5. Note that the growth rates of per-capita income based on these MPCE figures are generally acknowledged to be lower than the estimates of per-capita income growth arrived at by using the national income accounts (see Deaton & Dreze, Citation2009).

6. Therefore, although the actual composition of households comprising the bottom four MPCE deciles may have altered somewhat during the 11-year period, this change in composition should not have reduced cereal consumption but actually have improved it, since households in every decile were richer by the end of the period.

7. ‘Total cereal consumption’ here refers to consumption of rice, wheat and all other cereals, bought or received from any source, including the PDS.

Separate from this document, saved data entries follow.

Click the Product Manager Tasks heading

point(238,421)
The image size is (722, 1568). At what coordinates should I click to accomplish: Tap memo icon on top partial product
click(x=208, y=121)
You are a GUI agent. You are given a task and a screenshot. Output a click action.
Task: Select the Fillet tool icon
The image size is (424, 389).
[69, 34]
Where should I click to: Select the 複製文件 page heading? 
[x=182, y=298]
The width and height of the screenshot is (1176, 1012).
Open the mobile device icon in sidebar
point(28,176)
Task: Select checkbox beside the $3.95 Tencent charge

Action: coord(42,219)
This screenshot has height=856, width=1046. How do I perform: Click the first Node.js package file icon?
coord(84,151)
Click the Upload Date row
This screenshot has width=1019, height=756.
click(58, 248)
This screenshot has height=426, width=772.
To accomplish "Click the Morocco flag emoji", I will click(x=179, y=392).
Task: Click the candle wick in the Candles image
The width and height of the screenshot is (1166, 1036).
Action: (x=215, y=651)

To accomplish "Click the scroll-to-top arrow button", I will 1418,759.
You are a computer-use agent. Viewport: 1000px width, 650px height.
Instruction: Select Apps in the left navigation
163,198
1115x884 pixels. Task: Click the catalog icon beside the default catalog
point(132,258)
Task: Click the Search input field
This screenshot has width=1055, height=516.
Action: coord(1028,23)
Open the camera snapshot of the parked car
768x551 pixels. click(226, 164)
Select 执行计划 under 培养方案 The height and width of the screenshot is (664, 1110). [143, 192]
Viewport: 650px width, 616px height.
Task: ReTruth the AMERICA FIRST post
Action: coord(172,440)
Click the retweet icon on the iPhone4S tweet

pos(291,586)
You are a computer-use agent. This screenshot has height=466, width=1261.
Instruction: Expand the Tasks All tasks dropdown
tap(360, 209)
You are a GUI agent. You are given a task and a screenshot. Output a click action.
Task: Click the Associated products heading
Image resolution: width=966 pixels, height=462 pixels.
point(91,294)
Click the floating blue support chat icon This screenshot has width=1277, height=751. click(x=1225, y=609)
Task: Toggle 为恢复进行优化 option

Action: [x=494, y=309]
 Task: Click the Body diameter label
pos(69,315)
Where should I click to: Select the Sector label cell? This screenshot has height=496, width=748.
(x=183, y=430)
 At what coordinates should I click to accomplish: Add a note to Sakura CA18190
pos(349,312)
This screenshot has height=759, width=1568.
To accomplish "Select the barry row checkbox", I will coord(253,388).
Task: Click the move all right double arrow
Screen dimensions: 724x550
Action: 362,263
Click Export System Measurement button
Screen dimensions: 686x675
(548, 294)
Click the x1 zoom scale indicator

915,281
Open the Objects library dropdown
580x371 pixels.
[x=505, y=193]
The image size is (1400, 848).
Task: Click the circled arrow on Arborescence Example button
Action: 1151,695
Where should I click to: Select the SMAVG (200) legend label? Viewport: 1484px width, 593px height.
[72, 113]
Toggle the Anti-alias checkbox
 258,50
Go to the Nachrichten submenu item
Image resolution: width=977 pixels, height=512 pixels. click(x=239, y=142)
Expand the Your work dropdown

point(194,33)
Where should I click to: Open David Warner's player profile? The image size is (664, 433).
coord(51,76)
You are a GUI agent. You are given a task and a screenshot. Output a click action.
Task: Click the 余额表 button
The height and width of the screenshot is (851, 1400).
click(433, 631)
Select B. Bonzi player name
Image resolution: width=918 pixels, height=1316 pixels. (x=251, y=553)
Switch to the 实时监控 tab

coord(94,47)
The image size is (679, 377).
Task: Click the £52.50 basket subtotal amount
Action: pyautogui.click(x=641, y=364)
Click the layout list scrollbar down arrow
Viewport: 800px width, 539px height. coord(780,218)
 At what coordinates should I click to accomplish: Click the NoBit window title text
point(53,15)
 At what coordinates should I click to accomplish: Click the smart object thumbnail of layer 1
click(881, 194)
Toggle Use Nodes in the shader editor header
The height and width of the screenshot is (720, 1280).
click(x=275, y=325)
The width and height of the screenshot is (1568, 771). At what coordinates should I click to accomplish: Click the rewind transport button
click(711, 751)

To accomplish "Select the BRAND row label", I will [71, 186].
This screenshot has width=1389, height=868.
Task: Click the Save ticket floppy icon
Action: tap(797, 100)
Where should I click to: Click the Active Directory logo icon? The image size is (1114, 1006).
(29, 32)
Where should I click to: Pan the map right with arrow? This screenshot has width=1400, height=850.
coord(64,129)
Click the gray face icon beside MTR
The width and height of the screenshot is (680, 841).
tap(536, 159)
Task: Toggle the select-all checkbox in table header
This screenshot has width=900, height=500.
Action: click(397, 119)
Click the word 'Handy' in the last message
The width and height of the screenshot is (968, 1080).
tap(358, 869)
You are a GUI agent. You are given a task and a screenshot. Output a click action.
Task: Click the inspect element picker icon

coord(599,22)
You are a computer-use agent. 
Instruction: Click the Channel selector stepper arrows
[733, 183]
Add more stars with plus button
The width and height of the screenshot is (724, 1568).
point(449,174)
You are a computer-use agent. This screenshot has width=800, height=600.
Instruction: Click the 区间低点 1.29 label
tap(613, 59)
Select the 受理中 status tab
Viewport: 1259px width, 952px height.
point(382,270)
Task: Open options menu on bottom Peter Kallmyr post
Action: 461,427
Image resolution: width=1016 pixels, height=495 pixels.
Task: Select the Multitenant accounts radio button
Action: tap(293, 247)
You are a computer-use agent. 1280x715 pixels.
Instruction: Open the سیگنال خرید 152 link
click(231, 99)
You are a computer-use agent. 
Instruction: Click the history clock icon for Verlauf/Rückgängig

8. Note that for conditions 3, 4 and 5 and the related variables, the tests of significance are not relevant since the changes in these variables have been in the opposite direction to that expected. For instance, the analysis concludes that total cereal consumption in poor households has not increased (condition 5). Since the cereal consumption figures show a decline, non-significance would simply suggest that this decline was insignificant and that total cereal consumption had stayed constant – which is exactly what the analysis claims. Similarly, condition 3 only requires that relative cereal prices do not rise (the figures show a fall), and condition 4 that real incomes do not fall (the figures show a rise).

9. The figures for total rice and wheat consumption (from all sources, including the PDS) are not shown in and . However, the analysis shows that the total quantity of rice and wheat consumed also declined between 1999–2000 and 2009–2010 for seven out of the eight deciles considered here. Even in the first rural MPCE decile, in which the total consumption of rice and wheat rose over this period, this rise was more than offset by a fall in the consumption of other cereals, resulting in a decline in total cereal consumption.

10. Note that the pattern of per-capita calorie consumption in poor households may differ somewhat from the pattern of real food expenditure due to changes in the sources of calories. A shift from more expensive to cheaper sources of calories, for instance from fats to cereals, might cause per-capita calorie consumption to rise even if real food expenditure per capita was falling.

11. Rural households too are increasingly relying on the market for cereal purchases. In 2009–2010, the ratio of home-grown produce to total consumption among rural households was just 25 per cent for rice and 37 per cent for wheat (National Sample Survey Office, Citation2013). Moreover, these figures represent the average across all MPCE deciles – for the poorest rural households, who are least likely to own land, the share of home-grown produce in total consumption may be considerably lower.

12. White and Masset (Citation2007) suggest that the Tamil Nadu Integrated Nutrition Project is a successful example of such an integrated programme.